• _What you will do_
Please return the lines in the records below from the line with "The width and height of the screenshot is (1358, 761)." up to and including the line with "Action: point(27,77)", copied word for word.

[Records of target positions]
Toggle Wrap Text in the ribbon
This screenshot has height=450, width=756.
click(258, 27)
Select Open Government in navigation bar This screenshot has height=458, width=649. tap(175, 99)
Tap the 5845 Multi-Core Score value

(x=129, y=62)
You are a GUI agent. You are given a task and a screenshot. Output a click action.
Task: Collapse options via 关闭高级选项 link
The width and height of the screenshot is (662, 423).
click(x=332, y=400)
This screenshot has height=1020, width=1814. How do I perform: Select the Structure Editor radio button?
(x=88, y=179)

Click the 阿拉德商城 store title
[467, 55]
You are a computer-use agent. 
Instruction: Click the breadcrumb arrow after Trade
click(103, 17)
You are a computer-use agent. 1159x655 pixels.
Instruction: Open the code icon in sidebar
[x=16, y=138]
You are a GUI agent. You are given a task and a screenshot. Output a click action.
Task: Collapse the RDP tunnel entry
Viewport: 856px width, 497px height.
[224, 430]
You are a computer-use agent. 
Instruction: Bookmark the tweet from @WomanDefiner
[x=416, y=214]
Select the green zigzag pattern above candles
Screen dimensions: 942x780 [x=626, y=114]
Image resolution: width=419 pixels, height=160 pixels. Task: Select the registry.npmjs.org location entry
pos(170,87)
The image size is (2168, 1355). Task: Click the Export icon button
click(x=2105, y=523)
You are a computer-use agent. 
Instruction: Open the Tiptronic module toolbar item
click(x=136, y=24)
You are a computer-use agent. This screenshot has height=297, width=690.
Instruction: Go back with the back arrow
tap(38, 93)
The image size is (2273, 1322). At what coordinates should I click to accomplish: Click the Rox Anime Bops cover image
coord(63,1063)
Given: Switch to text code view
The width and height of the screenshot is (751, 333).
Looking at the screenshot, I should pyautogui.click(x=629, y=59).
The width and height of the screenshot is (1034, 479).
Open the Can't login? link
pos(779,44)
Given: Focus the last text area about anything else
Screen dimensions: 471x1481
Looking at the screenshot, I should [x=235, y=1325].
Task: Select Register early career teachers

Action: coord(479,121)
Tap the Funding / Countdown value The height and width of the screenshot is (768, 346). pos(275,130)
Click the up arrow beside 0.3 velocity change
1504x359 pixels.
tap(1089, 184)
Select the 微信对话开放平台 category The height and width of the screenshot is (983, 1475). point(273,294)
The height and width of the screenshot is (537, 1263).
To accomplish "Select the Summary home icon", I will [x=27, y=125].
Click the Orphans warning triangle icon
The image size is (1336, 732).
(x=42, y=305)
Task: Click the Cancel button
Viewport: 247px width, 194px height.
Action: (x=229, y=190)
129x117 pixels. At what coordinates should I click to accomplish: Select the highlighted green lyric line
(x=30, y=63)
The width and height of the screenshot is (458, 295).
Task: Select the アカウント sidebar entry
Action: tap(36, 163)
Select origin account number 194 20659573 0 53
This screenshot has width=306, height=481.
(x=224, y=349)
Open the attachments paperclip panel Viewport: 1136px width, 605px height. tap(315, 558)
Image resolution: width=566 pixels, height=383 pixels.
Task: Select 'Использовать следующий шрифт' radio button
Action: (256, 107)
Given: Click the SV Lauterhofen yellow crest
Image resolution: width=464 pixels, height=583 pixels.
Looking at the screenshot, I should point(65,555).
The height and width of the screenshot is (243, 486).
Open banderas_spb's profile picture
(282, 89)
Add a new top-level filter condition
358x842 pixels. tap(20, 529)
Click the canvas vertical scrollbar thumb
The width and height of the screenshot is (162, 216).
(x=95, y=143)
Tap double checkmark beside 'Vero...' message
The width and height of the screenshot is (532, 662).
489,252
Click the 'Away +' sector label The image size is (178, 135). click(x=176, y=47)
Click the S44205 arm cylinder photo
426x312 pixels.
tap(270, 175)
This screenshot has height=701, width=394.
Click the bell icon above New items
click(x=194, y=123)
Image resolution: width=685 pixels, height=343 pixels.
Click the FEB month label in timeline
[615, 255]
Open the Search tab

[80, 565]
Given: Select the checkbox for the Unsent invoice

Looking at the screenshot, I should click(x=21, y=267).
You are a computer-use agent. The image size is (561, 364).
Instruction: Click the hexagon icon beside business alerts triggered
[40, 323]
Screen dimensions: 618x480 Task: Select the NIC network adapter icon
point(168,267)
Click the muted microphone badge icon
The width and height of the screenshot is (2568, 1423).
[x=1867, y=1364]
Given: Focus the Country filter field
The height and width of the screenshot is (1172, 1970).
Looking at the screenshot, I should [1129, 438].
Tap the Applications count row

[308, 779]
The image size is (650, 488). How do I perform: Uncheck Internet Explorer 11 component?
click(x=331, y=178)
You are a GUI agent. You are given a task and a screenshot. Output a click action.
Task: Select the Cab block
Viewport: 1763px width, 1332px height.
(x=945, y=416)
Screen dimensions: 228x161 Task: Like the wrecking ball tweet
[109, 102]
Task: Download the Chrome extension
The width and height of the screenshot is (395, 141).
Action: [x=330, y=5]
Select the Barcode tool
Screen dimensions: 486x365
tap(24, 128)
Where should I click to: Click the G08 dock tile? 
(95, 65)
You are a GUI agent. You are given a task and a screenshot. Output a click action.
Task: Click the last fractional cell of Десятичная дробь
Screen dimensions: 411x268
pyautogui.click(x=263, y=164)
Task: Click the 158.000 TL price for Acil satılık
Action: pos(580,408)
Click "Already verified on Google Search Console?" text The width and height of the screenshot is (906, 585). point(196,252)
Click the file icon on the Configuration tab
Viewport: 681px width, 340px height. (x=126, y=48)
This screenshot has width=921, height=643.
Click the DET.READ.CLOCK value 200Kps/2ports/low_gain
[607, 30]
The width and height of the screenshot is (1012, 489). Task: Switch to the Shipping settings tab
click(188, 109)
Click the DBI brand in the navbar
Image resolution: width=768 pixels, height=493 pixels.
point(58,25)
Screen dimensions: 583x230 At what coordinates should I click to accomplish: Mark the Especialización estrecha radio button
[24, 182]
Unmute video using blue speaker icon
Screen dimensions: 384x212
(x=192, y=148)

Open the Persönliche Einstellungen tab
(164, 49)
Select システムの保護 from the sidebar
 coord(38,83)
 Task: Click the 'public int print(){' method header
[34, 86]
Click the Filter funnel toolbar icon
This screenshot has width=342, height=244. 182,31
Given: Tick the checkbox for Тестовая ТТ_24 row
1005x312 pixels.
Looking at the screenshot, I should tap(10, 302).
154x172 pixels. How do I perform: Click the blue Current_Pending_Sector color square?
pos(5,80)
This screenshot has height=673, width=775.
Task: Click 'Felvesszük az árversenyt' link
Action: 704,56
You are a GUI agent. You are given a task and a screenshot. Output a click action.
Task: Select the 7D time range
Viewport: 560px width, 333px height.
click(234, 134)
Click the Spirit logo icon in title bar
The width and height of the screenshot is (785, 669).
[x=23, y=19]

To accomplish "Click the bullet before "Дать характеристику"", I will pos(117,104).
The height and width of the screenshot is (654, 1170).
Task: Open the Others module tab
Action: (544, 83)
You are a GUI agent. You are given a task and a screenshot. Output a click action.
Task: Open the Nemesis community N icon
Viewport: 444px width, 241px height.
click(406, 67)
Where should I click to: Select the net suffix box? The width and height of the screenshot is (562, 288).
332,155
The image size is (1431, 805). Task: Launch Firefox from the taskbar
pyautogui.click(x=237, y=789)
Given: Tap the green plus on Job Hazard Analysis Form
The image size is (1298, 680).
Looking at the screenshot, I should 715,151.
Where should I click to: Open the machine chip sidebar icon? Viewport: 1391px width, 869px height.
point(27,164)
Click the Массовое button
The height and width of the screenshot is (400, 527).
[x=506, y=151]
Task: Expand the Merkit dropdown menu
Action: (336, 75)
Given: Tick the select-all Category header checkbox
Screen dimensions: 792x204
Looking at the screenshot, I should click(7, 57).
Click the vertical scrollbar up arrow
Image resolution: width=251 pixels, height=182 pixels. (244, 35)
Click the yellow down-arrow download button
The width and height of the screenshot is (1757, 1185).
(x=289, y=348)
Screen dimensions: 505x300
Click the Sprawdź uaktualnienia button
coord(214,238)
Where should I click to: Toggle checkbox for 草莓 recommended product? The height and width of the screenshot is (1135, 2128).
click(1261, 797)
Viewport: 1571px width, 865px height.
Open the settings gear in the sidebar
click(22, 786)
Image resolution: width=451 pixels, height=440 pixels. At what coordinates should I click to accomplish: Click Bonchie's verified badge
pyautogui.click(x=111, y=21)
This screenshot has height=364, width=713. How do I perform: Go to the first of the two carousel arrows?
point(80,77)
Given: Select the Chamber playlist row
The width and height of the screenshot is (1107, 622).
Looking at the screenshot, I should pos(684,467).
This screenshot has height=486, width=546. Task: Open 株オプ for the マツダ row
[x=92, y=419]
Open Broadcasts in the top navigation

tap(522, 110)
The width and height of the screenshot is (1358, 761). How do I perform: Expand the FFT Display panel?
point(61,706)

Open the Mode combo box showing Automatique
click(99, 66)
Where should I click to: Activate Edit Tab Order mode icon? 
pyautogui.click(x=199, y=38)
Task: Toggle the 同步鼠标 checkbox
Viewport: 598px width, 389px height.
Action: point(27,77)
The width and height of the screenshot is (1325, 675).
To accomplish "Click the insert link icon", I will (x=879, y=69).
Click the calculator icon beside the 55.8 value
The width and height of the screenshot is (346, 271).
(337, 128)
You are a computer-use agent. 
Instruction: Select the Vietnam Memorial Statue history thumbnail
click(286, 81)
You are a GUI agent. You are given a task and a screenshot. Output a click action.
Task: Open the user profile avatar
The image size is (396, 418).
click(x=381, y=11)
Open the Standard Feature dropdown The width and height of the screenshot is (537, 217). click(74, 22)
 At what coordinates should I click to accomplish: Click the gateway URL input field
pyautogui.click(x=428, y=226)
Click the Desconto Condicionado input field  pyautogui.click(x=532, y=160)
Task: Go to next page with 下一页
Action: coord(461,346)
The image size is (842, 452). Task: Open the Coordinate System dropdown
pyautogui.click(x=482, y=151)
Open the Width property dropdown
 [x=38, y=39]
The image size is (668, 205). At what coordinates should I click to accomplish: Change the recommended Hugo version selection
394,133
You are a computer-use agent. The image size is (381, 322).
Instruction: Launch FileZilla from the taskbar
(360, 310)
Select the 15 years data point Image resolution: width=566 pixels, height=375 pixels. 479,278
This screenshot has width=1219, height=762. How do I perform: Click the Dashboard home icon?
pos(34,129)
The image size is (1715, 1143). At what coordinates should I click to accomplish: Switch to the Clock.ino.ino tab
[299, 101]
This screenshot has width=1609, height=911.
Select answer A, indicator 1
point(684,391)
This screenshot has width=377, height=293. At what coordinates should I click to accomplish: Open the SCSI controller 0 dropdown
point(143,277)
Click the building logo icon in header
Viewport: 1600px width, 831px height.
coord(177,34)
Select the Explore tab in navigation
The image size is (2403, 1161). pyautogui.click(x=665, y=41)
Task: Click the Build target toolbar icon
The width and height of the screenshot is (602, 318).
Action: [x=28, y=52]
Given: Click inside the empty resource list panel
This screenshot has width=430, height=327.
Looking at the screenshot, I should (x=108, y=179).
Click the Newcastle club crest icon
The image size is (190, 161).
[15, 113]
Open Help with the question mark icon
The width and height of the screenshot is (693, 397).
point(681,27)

• _Answer for this exercise_
The width and height of the screenshot is (1358, 761). How do I perform: Expand the FFT Display panel?
point(61,706)

Open the Mode combo box showing Automatique
click(99, 66)
Where should I click to: Activate Edit Tab Order mode icon? 
pyautogui.click(x=199, y=38)
Task: Toggle the 同步鼠标 checkbox
Viewport: 598px width, 389px height.
Action: point(27,77)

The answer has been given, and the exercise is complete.